◆ Task details
Word for word, return every record that follows.

===

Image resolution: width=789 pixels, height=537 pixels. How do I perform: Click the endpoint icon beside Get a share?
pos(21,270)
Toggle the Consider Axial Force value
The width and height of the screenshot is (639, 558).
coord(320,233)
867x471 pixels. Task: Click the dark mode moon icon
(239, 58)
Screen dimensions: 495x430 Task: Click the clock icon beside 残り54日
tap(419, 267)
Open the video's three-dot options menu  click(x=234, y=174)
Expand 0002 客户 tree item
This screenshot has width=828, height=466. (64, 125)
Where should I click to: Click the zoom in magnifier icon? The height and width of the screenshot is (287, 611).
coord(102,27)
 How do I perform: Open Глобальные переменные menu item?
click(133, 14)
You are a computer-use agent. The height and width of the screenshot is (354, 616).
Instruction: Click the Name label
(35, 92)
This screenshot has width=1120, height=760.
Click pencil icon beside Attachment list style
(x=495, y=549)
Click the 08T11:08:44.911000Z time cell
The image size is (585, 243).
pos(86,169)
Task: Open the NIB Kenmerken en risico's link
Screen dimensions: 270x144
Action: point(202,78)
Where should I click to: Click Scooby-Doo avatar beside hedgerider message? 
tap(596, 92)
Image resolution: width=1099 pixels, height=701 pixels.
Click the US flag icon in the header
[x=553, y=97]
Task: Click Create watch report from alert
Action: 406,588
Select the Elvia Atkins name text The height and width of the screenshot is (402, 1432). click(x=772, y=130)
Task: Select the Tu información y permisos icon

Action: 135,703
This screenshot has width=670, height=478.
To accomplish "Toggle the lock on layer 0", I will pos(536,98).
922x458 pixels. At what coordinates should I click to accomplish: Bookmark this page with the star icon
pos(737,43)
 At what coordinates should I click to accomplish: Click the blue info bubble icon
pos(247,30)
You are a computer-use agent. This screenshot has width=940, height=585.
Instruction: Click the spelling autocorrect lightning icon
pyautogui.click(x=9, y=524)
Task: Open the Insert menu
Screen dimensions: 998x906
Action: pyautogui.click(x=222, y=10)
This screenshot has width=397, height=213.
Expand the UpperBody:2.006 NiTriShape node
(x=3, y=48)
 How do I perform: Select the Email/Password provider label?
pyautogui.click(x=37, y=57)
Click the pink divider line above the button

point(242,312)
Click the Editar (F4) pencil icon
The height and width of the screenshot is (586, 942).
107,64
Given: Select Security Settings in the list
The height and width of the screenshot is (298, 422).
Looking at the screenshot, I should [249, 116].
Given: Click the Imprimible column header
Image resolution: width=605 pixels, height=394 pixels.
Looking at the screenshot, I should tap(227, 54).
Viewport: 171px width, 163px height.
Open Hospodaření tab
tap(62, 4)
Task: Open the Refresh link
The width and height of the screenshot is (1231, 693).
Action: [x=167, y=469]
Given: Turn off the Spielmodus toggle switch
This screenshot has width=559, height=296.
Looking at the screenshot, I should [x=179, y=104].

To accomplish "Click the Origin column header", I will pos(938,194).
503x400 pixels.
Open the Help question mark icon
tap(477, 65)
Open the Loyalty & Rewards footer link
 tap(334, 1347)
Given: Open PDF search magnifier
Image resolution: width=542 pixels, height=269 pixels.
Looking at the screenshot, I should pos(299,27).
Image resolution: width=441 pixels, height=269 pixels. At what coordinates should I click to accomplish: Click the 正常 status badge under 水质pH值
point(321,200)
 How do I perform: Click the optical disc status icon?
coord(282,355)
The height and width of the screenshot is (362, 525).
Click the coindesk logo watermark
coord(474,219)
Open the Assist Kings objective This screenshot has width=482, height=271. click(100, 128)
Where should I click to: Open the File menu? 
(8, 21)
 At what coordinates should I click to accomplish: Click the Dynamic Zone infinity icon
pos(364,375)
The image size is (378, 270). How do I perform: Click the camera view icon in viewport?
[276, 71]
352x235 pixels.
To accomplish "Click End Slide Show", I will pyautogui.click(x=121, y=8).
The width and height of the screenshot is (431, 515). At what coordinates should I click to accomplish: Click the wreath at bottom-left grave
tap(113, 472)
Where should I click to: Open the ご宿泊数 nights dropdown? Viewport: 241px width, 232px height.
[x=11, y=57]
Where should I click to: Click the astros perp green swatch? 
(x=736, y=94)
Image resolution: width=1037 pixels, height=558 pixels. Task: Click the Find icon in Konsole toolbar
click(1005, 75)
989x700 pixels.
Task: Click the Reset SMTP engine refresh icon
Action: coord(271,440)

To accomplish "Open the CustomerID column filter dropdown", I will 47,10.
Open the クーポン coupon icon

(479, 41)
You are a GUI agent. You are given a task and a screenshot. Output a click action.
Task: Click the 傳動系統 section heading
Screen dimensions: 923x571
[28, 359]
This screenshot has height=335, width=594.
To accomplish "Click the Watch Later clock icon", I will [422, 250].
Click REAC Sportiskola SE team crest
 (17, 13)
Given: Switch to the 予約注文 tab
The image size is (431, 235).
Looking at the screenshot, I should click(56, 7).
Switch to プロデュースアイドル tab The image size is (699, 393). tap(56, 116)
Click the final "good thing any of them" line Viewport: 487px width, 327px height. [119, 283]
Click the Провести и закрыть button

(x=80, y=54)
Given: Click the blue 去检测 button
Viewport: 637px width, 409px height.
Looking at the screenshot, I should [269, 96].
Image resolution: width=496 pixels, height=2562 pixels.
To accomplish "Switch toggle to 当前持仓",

===

◆ Output of the task
Image resolution: width=789 pixels, height=537 pixels. How do I perform: Click the endpoint icon beside Get a share?
pos(21,270)
Toggle the Consider Axial Force value
The width and height of the screenshot is (639, 558).
coord(320,233)
867x471 pixels. Task: Click the dark mode moon icon
(239, 58)
Screen dimensions: 495x430 Task: Click the clock icon beside 残り54日
tap(419, 267)
Open the video's three-dot options menu  click(x=234, y=174)
Expand 0002 客户 tree item
This screenshot has width=828, height=466. (64, 125)
Where should I click to: Click the zoom in magnifier icon? The height and width of the screenshot is (287, 611).
coord(102,27)
 How do I perform: Open Глобальные переменные menu item?
click(133, 14)
You are a computer-use agent. The height and width of the screenshot is (354, 616).
Instruction: Click the Name label
(35, 92)
This screenshot has width=1120, height=760.
Click pencil icon beside Attachment list style
(x=495, y=549)
Click the 08T11:08:44.911000Z time cell
The image size is (585, 243).
pos(86,169)
Task: Open the NIB Kenmerken en risico's link
Screen dimensions: 270x144
Action: point(202,78)
Where should I click to: Click Scooby-Doo avatar beside hedgerider message? 
tap(596, 92)
Image resolution: width=1099 pixels, height=701 pixels.
Click the US flag icon in the header
[x=553, y=97]
Task: Click Create watch report from alert
Action: 406,588
Select the Elvia Atkins name text The height and width of the screenshot is (402, 1432). click(x=772, y=130)
Task: Select the Tu información y permisos icon

Action: 135,703
This screenshot has width=670, height=478.
To accomplish "Toggle the lock on layer 0", I will pos(536,98).
922x458 pixels. At what coordinates should I click to accomplish: Bookmark this page with the star icon
pos(737,43)
 At what coordinates should I click to accomplish: Click the blue info bubble icon
pos(247,30)
You are a computer-use agent. This screenshot has width=940, height=585.
Instruction: Click the spelling autocorrect lightning icon
pyautogui.click(x=9, y=524)
Task: Open the Insert menu
Screen dimensions: 998x906
Action: pyautogui.click(x=222, y=10)
This screenshot has width=397, height=213.
Expand the UpperBody:2.006 NiTriShape node
(x=3, y=48)
 How do I perform: Select the Email/Password provider label?
pyautogui.click(x=37, y=57)
Click the pink divider line above the button

point(242,312)
Click the Editar (F4) pencil icon
The height and width of the screenshot is (586, 942).
107,64
Given: Select Security Settings in the list
The height and width of the screenshot is (298, 422).
Looking at the screenshot, I should [249, 116].
Given: Click the Imprimible column header
Image resolution: width=605 pixels, height=394 pixels.
Looking at the screenshot, I should tap(227, 54).
Viewport: 171px width, 163px height.
Open Hospodaření tab
tap(62, 4)
Task: Open the Refresh link
The width and height of the screenshot is (1231, 693).
Action: [x=167, y=469]
Given: Turn off the Spielmodus toggle switch
This screenshot has width=559, height=296.
Looking at the screenshot, I should [x=179, y=104].

To accomplish "Click the Origin column header", I will pos(938,194).
503x400 pixels.
Open the Help question mark icon
tap(477, 65)
Open the Loyalty & Rewards footer link
 tap(334, 1347)
Given: Open PDF search magnifier
Image resolution: width=542 pixels, height=269 pixels.
Looking at the screenshot, I should pos(299,27).
Image resolution: width=441 pixels, height=269 pixels. At what coordinates should I click to accomplish: Click the 正常 status badge under 水质pH值
point(321,200)
 How do I perform: Click the optical disc status icon?
coord(282,355)
The height and width of the screenshot is (362, 525).
Click the coindesk logo watermark
coord(474,219)
Open the Assist Kings objective This screenshot has width=482, height=271. click(100, 128)
Where should I click to: Open the File menu? 
(8, 21)
 At what coordinates should I click to accomplish: Click the Dynamic Zone infinity icon
pos(364,375)
The image size is (378, 270). How do I perform: Click the camera view icon in viewport?
[276, 71]
352x235 pixels.
To accomplish "Click End Slide Show", I will pyautogui.click(x=121, y=8).
The width and height of the screenshot is (431, 515). At what coordinates should I click to accomplish: Click the wreath at bottom-left grave
tap(113, 472)
Where should I click to: Open the ご宿泊数 nights dropdown? Viewport: 241px width, 232px height.
[x=11, y=57]
Where should I click to: Click the astros perp green swatch? 
(x=736, y=94)
Image resolution: width=1037 pixels, height=558 pixels. Task: Click the Find icon in Konsole toolbar
click(1005, 75)
989x700 pixels.
Task: Click the Reset SMTP engine refresh icon
Action: coord(271,440)

To accomplish "Open the CustomerID column filter dropdown", I will 47,10.
Open the クーポン coupon icon

(479, 41)
You are a GUI agent. You are given a task and a screenshot. Output a click action.
Task: Click the 傳動系統 section heading
Screen dimensions: 923x571
[28, 359]
This screenshot has height=335, width=594.
To accomplish "Click the Watch Later clock icon", I will [422, 250].
Click REAC Sportiskola SE team crest
 (17, 13)
Given: Switch to the 予約注文 tab
The image size is (431, 235).
Looking at the screenshot, I should click(56, 7).
Switch to プロデュースアイドル tab The image size is (699, 393). tap(56, 116)
Click the final "good thing any of them" line Viewport: 487px width, 327px height. [119, 283]
Click the Провести и закрыть button

(x=80, y=54)
Given: Click the blue 去检测 button
Viewport: 637px width, 409px height.
Looking at the screenshot, I should [269, 96].
Image resolution: width=496 pixels, height=2562 pixels.
To accomplish "Switch toggle to 当前持仓",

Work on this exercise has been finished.